部屋の窓からテラスに出て、進行方向を見やれば、そこにははるかかなたに陸地が見えた。

ティターンズの臨検があったせいで予定が遅れ、昼間に到着の予定だったが、あたりはもう薄暗い。

 ただ、俺たちにとっては好都合だ。すくなくとも、昼間よりは顔がバレる心配はしなくて済む。

そうは言っても。警戒を緩めるわけには行かない。

俺は、基地から乗って出た軍用車に積んであった装備の中から、双眼鏡を荷物に忍ばせておいた。

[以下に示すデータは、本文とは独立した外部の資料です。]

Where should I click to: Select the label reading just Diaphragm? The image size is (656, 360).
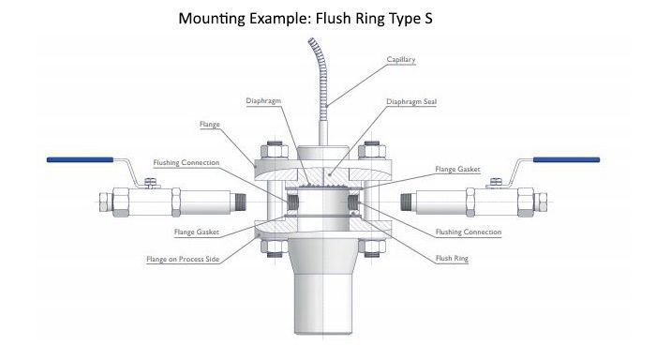coord(264,100)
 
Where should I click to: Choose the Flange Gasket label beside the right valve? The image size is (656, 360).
coord(458,170)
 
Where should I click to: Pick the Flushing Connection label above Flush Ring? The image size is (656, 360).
coord(469,232)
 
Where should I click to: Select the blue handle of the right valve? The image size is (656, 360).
coord(566,160)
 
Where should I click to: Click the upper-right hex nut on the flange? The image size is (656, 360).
coord(370,151)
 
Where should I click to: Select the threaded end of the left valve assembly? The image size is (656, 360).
coord(245,202)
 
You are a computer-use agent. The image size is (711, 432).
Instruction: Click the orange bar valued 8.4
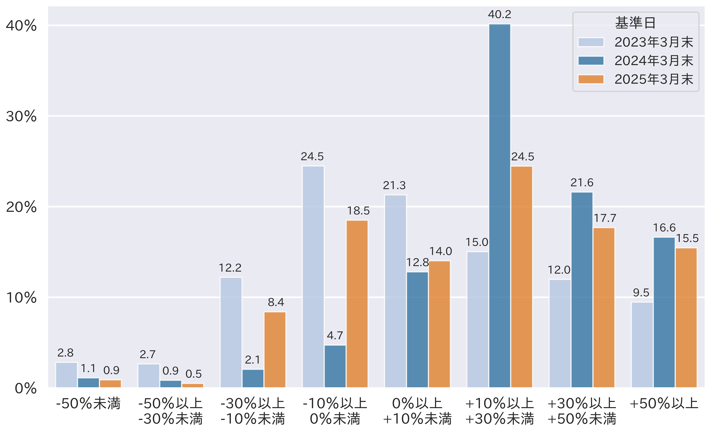point(275,349)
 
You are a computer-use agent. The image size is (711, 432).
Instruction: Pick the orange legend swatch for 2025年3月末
point(591,79)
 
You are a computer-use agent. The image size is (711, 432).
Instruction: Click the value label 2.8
point(65,353)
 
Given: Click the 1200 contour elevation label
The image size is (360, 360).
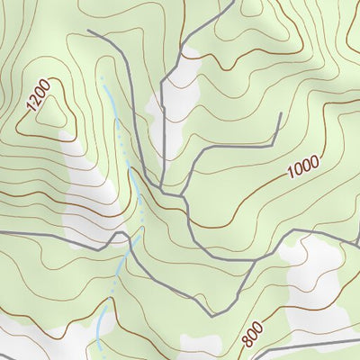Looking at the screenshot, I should coord(38,95).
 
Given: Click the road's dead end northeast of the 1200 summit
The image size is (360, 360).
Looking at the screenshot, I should coord(88,31).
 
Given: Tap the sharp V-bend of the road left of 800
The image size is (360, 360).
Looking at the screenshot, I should coord(212,315).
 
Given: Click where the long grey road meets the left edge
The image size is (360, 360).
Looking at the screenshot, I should coord(2,232).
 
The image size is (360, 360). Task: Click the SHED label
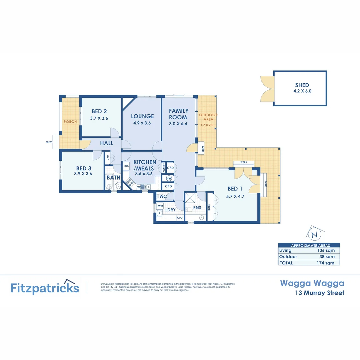click(x=302, y=85)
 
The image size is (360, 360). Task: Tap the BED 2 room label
click(x=99, y=111)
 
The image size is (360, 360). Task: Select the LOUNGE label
click(x=142, y=116)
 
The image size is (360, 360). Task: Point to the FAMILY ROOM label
click(x=178, y=114)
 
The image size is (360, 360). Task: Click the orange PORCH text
click(x=70, y=122)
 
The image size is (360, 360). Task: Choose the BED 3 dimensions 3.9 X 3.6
click(x=83, y=174)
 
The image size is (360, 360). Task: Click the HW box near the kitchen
click(x=169, y=178)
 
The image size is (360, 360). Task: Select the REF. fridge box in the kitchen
click(x=127, y=166)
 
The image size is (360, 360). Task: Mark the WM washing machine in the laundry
click(x=160, y=206)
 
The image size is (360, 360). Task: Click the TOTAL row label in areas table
click(x=286, y=263)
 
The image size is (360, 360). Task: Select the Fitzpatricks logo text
click(x=45, y=288)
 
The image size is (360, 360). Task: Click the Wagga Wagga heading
click(x=312, y=283)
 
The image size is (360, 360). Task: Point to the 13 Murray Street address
click(x=320, y=293)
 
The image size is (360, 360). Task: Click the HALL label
click(x=107, y=143)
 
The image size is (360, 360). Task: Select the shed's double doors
click(x=267, y=88)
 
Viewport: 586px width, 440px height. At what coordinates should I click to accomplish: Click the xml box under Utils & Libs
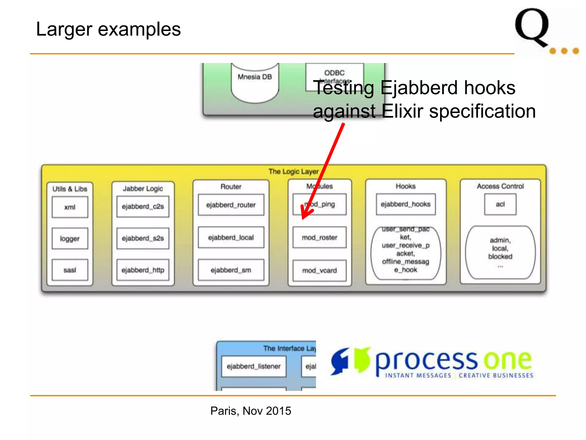click(x=70, y=207)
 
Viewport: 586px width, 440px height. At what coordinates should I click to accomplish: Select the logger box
click(x=70, y=239)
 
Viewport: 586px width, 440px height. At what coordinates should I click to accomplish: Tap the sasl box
click(x=70, y=270)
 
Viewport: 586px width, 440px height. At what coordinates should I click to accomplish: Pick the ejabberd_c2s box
click(x=143, y=207)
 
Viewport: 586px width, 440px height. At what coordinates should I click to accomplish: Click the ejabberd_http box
click(x=143, y=270)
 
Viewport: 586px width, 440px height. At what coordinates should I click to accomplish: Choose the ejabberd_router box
click(x=231, y=205)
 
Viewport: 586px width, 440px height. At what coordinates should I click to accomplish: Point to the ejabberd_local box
click(x=231, y=237)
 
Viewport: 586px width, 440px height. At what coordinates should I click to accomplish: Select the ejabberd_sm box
click(x=231, y=270)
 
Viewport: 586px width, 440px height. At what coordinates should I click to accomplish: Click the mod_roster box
click(x=320, y=237)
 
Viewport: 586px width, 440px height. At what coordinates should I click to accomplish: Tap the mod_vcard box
click(x=320, y=270)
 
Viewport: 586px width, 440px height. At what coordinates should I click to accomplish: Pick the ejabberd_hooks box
click(x=406, y=204)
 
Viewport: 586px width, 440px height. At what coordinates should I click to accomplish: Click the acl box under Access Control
click(x=500, y=204)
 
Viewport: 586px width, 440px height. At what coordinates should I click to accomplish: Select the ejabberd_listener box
click(x=254, y=366)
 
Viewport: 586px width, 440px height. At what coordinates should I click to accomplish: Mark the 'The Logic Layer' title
click(x=293, y=172)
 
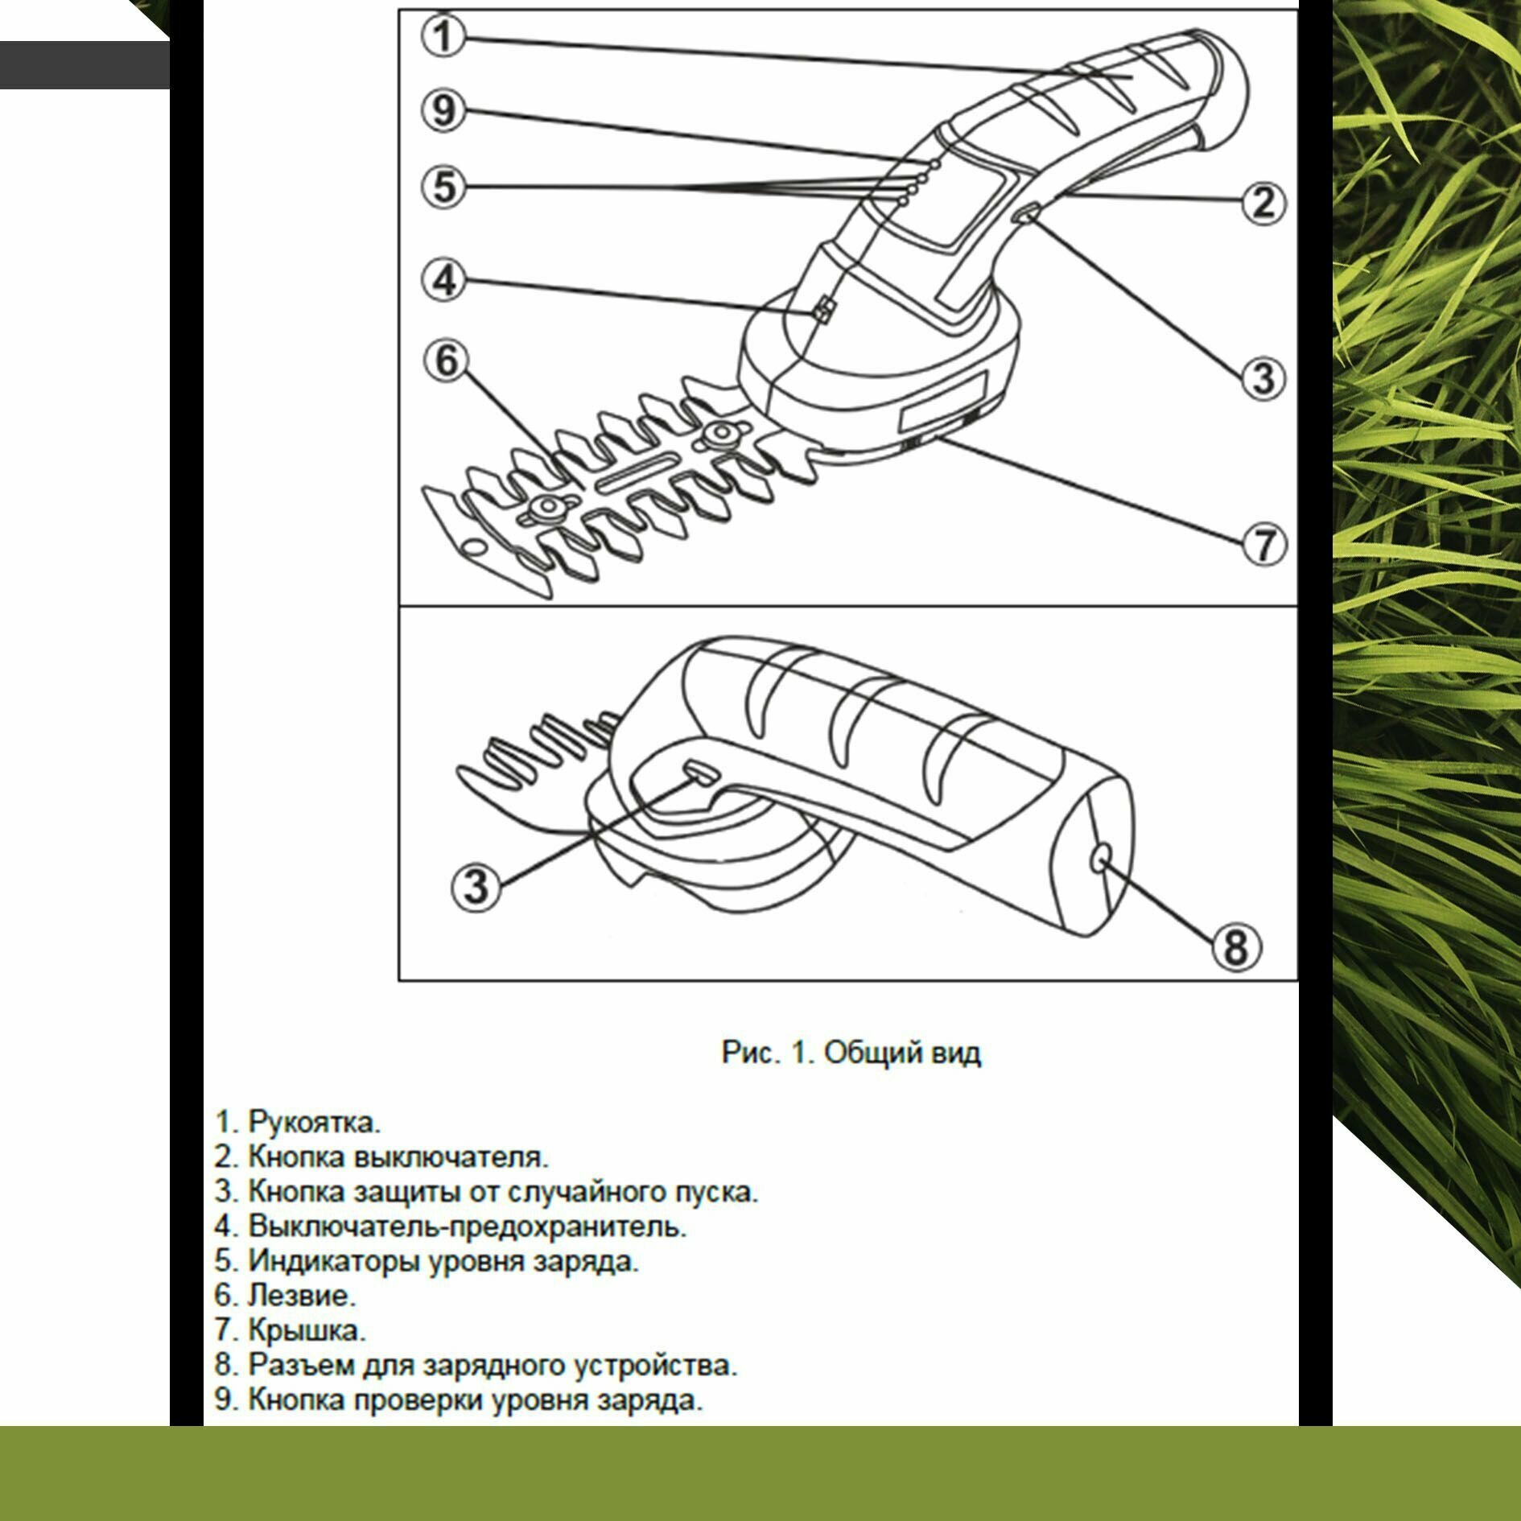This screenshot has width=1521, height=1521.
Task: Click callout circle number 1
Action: (x=443, y=36)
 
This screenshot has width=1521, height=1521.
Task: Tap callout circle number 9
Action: (x=443, y=109)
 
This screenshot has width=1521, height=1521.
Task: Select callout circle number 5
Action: (x=443, y=187)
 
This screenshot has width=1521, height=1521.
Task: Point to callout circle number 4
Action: (x=443, y=280)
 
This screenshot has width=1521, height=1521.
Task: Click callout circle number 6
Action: (x=446, y=360)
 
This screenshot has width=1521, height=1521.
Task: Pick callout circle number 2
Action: (x=1263, y=202)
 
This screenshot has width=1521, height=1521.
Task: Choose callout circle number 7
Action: (x=1264, y=544)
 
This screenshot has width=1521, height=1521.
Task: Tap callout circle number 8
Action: (x=1236, y=946)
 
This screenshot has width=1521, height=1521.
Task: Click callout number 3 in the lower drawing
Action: (x=476, y=886)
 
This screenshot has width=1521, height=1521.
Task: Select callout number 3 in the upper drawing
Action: (x=1263, y=377)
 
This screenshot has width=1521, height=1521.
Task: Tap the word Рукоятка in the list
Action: (x=314, y=1121)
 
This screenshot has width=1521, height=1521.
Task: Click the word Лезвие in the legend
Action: (x=301, y=1295)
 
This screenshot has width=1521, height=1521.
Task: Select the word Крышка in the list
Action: (x=306, y=1329)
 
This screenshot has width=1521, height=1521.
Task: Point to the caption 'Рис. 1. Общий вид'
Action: (x=851, y=1052)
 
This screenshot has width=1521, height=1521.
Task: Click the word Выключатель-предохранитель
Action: (x=467, y=1226)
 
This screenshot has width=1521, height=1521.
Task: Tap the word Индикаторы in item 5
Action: (x=336, y=1260)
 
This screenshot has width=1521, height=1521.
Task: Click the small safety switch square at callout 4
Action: (x=823, y=308)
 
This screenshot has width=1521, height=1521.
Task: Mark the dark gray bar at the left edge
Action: (x=84, y=64)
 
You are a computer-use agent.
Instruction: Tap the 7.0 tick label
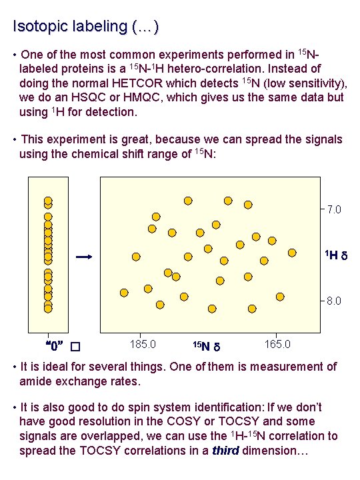tap(334, 210)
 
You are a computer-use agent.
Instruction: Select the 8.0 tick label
tap(334, 301)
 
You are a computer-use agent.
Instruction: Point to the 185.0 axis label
tap(145, 344)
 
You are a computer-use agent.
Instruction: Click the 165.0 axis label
tap(277, 344)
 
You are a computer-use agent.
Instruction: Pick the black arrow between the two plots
tap(83, 257)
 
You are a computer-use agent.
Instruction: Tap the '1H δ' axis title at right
tap(335, 256)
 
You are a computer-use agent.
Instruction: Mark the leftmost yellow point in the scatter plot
tap(124, 293)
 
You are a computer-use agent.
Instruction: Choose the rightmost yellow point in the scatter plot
tap(292, 253)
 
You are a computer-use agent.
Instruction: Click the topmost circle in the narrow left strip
tap(48, 201)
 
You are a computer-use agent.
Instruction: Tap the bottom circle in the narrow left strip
tap(48, 308)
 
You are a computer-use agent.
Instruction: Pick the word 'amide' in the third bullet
tap(37, 381)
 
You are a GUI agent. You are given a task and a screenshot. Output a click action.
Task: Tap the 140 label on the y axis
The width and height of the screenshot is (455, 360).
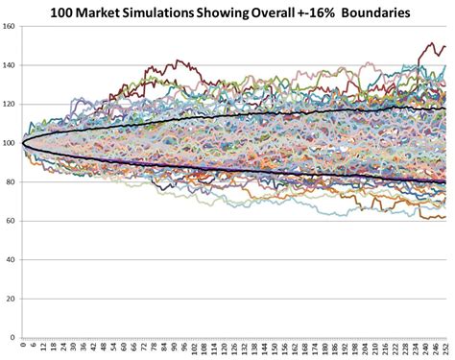(x=10, y=65)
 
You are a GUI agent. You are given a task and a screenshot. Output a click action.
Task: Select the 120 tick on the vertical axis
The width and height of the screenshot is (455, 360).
(x=10, y=104)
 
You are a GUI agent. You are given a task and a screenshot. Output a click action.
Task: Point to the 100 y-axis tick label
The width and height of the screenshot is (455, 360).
(x=10, y=143)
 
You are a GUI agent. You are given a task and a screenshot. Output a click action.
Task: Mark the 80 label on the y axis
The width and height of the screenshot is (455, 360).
(x=12, y=181)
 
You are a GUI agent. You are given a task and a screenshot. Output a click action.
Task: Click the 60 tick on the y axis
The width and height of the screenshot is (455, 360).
(x=12, y=220)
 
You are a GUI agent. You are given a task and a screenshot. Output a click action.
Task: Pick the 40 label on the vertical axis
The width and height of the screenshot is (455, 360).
(x=12, y=259)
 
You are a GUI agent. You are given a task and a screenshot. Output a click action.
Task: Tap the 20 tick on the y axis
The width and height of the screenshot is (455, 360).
(x=12, y=298)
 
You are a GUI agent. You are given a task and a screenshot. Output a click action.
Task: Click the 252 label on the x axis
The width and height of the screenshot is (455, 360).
(x=445, y=346)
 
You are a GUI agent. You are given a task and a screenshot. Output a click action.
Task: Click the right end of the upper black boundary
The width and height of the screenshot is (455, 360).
(x=446, y=108)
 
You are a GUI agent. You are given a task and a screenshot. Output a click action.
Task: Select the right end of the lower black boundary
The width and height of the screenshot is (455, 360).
(x=446, y=181)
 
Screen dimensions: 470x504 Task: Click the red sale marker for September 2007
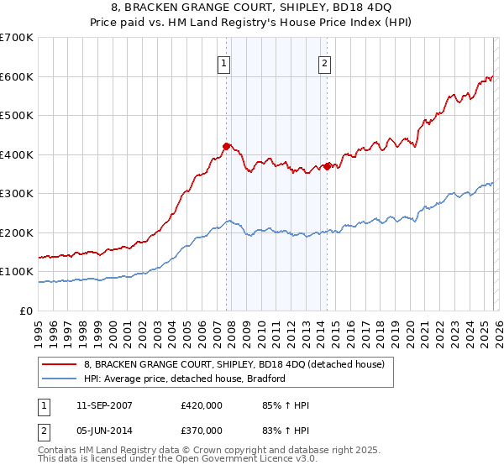click(226, 146)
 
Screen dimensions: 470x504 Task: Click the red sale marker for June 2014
click(326, 166)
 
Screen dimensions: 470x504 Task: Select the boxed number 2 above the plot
click(324, 61)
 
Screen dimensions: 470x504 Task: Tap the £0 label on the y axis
click(27, 311)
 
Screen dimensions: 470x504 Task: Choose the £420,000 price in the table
click(202, 405)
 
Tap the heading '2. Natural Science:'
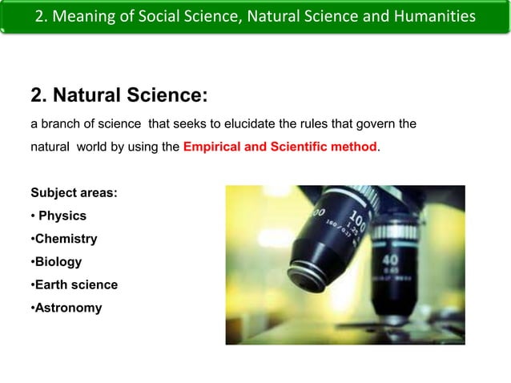point(119,96)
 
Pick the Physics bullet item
point(62,216)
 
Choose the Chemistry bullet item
point(65,239)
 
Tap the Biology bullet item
point(57,261)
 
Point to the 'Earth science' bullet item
point(75,284)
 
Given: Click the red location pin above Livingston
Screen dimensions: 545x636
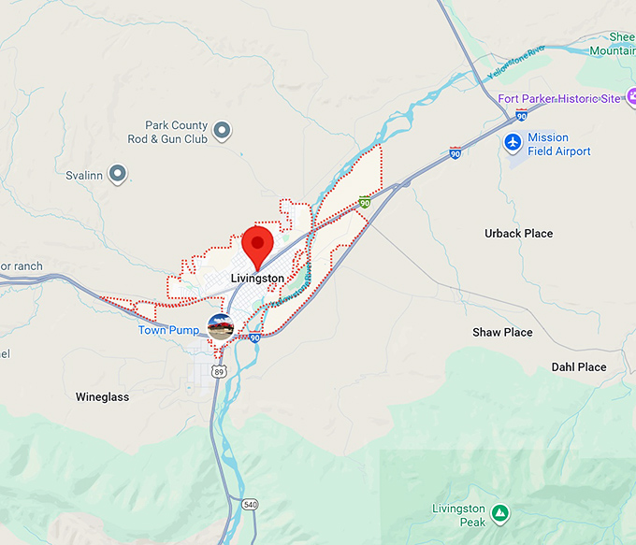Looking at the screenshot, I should coord(257,243).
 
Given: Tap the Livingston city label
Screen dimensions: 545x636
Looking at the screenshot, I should coord(257,279).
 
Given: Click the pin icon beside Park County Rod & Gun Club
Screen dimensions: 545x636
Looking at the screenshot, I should coord(222,131).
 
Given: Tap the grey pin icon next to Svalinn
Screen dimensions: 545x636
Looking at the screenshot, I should coord(117,173).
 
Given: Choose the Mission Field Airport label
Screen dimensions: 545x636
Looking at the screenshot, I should coord(559,145).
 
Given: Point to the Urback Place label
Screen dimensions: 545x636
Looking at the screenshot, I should coord(518,234).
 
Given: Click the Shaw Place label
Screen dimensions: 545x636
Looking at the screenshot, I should coord(502,333).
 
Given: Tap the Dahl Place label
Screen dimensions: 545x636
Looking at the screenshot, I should coord(579,367).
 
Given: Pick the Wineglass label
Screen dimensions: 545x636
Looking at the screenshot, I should coord(102,397).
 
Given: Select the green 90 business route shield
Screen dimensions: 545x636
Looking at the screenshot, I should coord(365,202).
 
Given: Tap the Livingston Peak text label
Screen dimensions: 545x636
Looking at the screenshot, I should coord(458,515).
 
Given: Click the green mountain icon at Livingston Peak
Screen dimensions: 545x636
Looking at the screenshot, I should coord(500,513).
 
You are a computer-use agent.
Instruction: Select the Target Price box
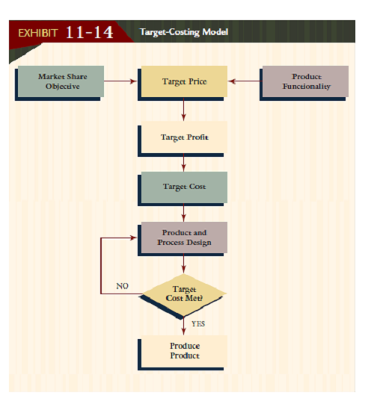(x=183, y=81)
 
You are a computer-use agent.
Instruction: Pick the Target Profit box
(x=183, y=137)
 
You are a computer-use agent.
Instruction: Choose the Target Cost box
(x=183, y=187)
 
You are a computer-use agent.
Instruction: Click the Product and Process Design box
(x=183, y=237)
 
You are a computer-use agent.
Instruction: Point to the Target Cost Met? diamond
(x=183, y=294)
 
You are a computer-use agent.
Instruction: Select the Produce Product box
(x=183, y=351)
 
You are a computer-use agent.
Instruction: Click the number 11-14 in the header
(x=89, y=33)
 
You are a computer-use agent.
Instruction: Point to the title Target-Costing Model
(x=184, y=32)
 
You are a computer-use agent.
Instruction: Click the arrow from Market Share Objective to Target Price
(x=120, y=81)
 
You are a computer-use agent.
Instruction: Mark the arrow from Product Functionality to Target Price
(x=244, y=81)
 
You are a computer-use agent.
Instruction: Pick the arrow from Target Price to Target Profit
(x=183, y=109)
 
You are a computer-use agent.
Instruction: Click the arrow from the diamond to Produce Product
(x=183, y=327)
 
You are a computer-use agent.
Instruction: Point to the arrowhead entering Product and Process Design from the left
(x=135, y=237)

さっきから、このテラスで陸の方を観察している。まだ、距離がある上に暗がりで、どんな様子かは分からない。

 あの日、ニケは2時間ほど泣き続けてから、ようやく落ち着いた。

他の子ども達はシレっとしているように見えたが、本心はどうだったのだろう?

ニケの感受性が強すぎるのか、それとも、他の子たちも同じ想いだったが、なんとか取り繕っていたのか…

 ただ、レオナはニケを辛そうな眼差しで見つめていたから、もしかしたら、他の子ども達も感じ入る部分はあったのかもしれない。

 俺は、ニケが泣き止むずっと前に、ジョニーのことを考えるのはあきらめた。

感謝こそすれ、今の俺たちは、感傷に浸っている余裕はないんだ。

 「どう、様子は?」

部屋の中からハンナが声をかけてくる。

「まだ、何も見えないな」

俺が首を横に振ると、彼女は肩をすくめて

「まぁ、そうだよね。なんにもないと良いんだけど…」

とつぶやくように言った。

 本当に、その言葉に尽きる。

 部屋の中にいるサビーノ達や、レオナも、幾ばくか緊張した面持ちでいる。

こんな時に、ニュータイプの勘で、敵が居るか居ないか、分からないものだろうか?

いや、そこまで便利なわけはないな。